Return all lines of the records that contain the word "computer".

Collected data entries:
[Start of Attachment]
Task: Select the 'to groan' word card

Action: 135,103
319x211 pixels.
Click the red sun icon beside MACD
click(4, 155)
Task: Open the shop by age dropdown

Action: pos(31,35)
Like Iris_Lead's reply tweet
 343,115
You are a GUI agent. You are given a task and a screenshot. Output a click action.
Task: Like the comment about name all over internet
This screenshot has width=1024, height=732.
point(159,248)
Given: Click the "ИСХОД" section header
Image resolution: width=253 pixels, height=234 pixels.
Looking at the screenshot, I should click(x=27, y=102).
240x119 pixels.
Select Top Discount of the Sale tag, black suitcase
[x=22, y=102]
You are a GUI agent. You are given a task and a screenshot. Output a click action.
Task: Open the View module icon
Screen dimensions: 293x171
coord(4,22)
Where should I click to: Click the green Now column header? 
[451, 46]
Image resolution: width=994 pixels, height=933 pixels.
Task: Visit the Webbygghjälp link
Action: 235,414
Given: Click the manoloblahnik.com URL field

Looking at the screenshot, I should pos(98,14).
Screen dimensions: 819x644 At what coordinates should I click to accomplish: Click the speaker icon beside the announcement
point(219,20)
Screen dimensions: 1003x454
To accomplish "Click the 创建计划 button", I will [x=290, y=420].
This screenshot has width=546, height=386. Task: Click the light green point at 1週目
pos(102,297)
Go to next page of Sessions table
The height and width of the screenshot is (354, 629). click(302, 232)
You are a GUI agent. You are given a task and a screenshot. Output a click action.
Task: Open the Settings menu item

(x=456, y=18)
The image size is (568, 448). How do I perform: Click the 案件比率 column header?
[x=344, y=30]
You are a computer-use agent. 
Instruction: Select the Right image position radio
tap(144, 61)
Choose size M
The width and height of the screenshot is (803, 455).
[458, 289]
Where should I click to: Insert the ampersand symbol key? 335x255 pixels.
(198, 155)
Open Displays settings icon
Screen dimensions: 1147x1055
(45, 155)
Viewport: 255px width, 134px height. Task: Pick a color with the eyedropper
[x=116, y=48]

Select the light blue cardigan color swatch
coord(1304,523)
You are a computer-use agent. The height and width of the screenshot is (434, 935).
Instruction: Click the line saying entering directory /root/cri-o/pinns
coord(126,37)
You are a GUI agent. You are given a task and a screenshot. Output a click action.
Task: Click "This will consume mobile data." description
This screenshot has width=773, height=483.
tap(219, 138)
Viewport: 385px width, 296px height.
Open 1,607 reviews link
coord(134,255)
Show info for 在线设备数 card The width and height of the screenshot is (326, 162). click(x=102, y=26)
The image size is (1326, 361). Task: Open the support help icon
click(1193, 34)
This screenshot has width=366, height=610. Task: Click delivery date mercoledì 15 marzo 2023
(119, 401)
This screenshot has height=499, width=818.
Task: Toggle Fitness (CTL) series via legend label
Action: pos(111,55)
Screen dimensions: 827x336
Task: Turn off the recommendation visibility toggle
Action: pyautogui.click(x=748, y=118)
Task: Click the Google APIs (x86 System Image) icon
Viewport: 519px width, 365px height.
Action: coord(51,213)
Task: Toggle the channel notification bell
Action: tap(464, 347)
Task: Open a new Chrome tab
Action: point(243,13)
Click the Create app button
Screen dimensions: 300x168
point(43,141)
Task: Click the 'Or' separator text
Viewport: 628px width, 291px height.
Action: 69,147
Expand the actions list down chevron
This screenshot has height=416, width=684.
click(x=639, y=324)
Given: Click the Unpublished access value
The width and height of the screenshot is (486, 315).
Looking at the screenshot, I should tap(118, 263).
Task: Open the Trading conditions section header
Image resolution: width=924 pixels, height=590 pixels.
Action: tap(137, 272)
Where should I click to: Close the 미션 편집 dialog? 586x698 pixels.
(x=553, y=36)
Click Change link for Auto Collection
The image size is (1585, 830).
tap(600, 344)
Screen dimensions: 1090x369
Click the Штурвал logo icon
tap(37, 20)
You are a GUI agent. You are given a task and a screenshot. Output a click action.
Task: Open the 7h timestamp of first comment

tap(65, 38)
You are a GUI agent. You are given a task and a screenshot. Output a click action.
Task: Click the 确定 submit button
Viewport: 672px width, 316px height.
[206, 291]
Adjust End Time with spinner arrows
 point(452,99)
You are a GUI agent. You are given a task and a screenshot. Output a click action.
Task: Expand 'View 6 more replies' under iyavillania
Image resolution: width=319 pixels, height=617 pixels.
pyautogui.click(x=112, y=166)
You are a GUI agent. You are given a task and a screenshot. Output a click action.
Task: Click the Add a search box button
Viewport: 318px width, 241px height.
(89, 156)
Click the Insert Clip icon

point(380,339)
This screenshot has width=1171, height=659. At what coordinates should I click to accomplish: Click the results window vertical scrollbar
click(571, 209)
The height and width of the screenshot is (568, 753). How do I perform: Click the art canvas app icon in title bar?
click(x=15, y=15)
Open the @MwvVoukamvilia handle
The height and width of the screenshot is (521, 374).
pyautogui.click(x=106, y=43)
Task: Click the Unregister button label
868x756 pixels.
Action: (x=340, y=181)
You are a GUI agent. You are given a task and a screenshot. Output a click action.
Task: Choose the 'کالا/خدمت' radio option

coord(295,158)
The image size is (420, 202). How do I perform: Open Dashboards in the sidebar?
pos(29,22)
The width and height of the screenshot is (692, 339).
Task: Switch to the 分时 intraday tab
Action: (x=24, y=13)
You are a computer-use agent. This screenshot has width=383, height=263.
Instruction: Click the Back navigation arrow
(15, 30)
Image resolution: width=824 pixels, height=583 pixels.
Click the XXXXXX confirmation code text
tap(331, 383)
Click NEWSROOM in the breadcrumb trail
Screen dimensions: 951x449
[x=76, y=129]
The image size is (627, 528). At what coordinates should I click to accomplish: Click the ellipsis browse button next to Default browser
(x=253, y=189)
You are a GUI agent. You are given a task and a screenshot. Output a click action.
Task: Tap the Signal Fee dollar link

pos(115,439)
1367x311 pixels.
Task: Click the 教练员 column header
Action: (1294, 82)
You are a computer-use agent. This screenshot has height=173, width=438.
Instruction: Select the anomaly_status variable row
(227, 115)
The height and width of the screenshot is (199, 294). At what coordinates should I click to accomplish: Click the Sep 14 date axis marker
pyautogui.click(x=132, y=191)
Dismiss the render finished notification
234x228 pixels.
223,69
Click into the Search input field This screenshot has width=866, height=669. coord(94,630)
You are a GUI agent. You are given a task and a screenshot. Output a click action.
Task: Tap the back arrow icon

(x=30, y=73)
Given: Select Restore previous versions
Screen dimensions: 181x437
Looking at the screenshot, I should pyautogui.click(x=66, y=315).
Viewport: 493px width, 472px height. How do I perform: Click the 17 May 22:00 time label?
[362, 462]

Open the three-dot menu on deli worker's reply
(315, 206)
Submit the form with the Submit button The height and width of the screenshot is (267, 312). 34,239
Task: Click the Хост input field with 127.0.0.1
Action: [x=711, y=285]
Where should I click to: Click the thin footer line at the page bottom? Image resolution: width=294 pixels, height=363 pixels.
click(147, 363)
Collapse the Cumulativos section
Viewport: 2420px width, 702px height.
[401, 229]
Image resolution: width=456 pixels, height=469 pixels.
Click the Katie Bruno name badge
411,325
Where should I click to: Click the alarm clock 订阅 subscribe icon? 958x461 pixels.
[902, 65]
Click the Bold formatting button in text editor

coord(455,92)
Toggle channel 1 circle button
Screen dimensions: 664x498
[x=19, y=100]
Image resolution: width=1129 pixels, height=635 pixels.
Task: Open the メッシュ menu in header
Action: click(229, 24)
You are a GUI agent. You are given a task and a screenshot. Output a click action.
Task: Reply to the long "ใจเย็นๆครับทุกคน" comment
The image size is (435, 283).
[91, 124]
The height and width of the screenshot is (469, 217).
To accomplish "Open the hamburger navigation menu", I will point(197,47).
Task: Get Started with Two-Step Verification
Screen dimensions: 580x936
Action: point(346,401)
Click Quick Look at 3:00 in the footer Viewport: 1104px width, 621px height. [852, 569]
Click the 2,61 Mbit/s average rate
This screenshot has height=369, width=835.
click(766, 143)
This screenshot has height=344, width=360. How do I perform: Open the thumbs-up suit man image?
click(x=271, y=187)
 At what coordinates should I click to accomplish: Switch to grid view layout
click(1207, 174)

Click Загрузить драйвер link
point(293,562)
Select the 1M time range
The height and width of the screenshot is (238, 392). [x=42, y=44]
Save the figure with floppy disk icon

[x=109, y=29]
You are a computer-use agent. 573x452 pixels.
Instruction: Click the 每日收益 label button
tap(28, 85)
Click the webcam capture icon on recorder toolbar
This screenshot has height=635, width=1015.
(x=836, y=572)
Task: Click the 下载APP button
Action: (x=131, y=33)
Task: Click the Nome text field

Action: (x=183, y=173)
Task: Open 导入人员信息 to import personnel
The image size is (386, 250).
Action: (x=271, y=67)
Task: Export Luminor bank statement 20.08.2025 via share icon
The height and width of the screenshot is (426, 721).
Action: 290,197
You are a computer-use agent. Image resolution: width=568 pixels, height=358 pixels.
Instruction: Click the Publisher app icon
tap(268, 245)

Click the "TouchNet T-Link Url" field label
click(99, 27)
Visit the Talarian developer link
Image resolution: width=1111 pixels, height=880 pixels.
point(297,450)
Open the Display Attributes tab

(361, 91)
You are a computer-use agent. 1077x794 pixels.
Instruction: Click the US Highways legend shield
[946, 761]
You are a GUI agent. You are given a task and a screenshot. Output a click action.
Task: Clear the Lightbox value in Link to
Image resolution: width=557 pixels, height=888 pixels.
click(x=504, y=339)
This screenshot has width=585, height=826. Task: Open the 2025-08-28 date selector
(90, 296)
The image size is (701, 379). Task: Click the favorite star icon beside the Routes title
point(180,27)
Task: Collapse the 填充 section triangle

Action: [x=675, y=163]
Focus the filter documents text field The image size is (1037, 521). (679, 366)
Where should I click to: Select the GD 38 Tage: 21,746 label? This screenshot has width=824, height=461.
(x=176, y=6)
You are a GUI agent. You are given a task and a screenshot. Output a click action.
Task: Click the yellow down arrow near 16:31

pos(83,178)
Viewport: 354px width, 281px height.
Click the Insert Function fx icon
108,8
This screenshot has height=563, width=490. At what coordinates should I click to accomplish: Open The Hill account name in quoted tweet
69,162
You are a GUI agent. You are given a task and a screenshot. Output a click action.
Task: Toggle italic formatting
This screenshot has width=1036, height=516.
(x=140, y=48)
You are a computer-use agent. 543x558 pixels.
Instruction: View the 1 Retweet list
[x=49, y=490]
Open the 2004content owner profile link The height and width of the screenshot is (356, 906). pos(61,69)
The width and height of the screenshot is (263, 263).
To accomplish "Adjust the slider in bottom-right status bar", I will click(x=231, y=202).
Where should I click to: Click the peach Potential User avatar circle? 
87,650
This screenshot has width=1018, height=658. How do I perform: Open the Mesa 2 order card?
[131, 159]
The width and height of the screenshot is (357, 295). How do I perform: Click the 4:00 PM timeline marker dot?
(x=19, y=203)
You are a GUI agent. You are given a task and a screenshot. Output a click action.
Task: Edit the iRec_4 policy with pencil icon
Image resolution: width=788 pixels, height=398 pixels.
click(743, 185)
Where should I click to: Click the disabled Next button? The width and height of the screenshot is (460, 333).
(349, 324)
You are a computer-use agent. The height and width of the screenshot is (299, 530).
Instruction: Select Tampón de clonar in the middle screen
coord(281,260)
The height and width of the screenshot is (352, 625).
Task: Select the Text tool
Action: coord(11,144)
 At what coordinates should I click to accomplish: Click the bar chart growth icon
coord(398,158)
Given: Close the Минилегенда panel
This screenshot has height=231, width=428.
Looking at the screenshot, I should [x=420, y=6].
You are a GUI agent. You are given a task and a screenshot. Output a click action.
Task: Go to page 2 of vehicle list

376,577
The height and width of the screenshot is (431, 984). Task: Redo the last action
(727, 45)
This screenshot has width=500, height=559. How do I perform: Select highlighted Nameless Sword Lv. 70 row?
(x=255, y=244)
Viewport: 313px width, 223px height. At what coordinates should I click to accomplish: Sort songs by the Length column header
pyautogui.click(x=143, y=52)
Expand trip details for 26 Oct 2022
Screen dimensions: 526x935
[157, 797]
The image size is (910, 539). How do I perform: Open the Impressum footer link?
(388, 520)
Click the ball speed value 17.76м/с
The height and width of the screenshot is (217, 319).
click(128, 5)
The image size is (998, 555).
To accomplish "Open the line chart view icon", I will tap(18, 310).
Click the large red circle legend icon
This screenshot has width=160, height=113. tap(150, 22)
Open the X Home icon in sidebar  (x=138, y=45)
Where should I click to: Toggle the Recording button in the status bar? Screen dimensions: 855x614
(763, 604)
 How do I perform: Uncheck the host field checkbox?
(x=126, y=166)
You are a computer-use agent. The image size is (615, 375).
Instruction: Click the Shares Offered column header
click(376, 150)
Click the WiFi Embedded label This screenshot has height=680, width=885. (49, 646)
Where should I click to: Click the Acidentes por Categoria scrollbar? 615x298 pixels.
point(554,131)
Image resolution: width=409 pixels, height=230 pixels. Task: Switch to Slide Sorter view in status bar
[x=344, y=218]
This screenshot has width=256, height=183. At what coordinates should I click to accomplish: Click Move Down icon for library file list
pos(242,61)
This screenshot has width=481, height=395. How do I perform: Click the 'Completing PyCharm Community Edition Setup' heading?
[End of Attachment]
■ **Task solution**:
You are a computer-use agent. 
You are a computer-use agent. The height and width of the screenshot is (434, 935).
You are a computer-use agent. This screenshot has width=383, height=263.
You are a computer-use agent. This screenshot has height=173, width=438.
You are a computer-use agent. 573x452 pixels.
You are a computer-use agent. Image resolution: width=568 pixels, height=358 pixels.
You are a computer-use agent. 1077x794 pixels.
You are a computer-use agent. 543x558 pixels.
You are a computer-use agent. The height and width of the screenshot is (299, 530).
You are a computer-use agent. The image size is (615, 375).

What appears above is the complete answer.